Si osservino le due Chiese conventuali dei Del Balzo, i comignoli; sulla destra estrema: le torri, le vedette, il piccolo castello, che proteggono le case più grandi.

Gli anni di Francesco II Del Balzo coincidevano con quelli in cui fioriva a Napoli l'Umanesimo promosso dai Re Aragonesi.
... alla nostra Città sono rimaste, di quella splendida stagione, le due grandi Tavole dipinte che il Del Balzo - con il Vescovo Florio - destinò a ornare la Cappella di S. Riccardo che si costruiva in quegli anni, per far corona, con i bassorilievi, all'altare del Santo
...
Attribuite nel 1964 ... a Tuccio d'Andria, esse si sono poi rivelate opera di un Maestro meridionale di più alto livello che, in collaborazione con Tuccio rivela in pieno certa cultura che fonde modi italiani, fiamminghi e persino francesi, come in seguito ha chiarito il D'Elia [1] in uno studio disteso e puntuale sui due Dipinti andriesi; la cui presenza in Andria non suggerisce altro committente che Francesco II Del Balzo, Duca di Andria così strettamente legato alla Corte napoletana e cioè a quell'ambiente di cultura "mediterranea" in cui il decorativismo tardo-gotico borgognone (con i suoi riflessi catalani) e la minuta indagine naturalistica dei fiamminghi si fondevano con il nuovo senso prospettico e volumetrico del Rinascimento."

[testi stralciati
- dal libro "Ho raccolto per voi" a cura di Giuseppe Lanave, edito da Grafiche Guglielmi, Andria, 1994, pp. 15, 17, 21;
- testo di Vincenzo Schiavone, dal libro "San Riccardo protettore di Andria" a cura di Giuseppe Lanave, edito da Grafiche Guglielmi, Andria, 1989, pp. 133, 137, 139]

particolare tratto dal dipinto su tavola attribuito a Tuccio da Andria
[Andria nel Quattrocento (clicca per vederla nella risoluzione originale) - elaborazione elettronica su foto di.
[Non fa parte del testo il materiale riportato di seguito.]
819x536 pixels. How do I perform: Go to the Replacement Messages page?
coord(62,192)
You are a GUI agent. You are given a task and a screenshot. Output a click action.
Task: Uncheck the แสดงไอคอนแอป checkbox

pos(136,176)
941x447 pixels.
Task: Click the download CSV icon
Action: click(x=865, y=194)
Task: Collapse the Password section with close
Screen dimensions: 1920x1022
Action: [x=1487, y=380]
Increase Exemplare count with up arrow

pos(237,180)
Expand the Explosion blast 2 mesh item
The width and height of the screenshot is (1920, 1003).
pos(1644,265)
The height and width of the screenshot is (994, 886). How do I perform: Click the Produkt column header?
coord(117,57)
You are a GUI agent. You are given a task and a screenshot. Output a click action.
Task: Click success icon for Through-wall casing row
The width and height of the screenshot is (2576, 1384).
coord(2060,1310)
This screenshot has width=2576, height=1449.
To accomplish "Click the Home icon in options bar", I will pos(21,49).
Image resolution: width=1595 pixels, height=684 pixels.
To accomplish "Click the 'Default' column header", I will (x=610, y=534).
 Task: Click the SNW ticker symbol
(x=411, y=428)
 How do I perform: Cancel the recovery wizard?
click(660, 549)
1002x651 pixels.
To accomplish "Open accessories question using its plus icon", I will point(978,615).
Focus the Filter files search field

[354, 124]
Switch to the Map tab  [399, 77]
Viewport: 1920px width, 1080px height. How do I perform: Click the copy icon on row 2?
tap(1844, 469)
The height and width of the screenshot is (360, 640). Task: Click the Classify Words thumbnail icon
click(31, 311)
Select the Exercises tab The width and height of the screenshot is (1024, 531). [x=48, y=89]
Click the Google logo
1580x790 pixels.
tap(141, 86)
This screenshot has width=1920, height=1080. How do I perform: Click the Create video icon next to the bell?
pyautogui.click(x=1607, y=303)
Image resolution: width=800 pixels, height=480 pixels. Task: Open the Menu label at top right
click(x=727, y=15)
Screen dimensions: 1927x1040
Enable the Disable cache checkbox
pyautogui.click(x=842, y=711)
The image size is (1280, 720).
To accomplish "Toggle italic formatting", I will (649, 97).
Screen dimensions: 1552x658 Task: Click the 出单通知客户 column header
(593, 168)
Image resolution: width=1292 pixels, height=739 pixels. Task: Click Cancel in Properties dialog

S. Di Tommaso - 13/11/2011]

Per quel che concerne la datazione delle due tavole c'è un "terminus ante quem" essere devono essere state realizzate, ed è il 1477 o, più probabilmente ancor prima, il 1471.
Questo termine di loro esecuzione è suggerito dal particolare del campanile raffigurato nella veduta di Andria sotto il Redentore, nonché dalla mancanza delle cappelle laterali;
il pittore infatti ha rappresentato il campanile fino al registro delle monofore contenente le campane, perché logicamente fin lì era innalzato e rifinito di merlatura quando lo dipinse.
Entro il 1477, tuttavia, erano state già aggiunte le cappelle laterali ed il campanile era stato ulteriormente innalzato, non solo del successivo registro con le bifore, ma fino alla cuspide compresa.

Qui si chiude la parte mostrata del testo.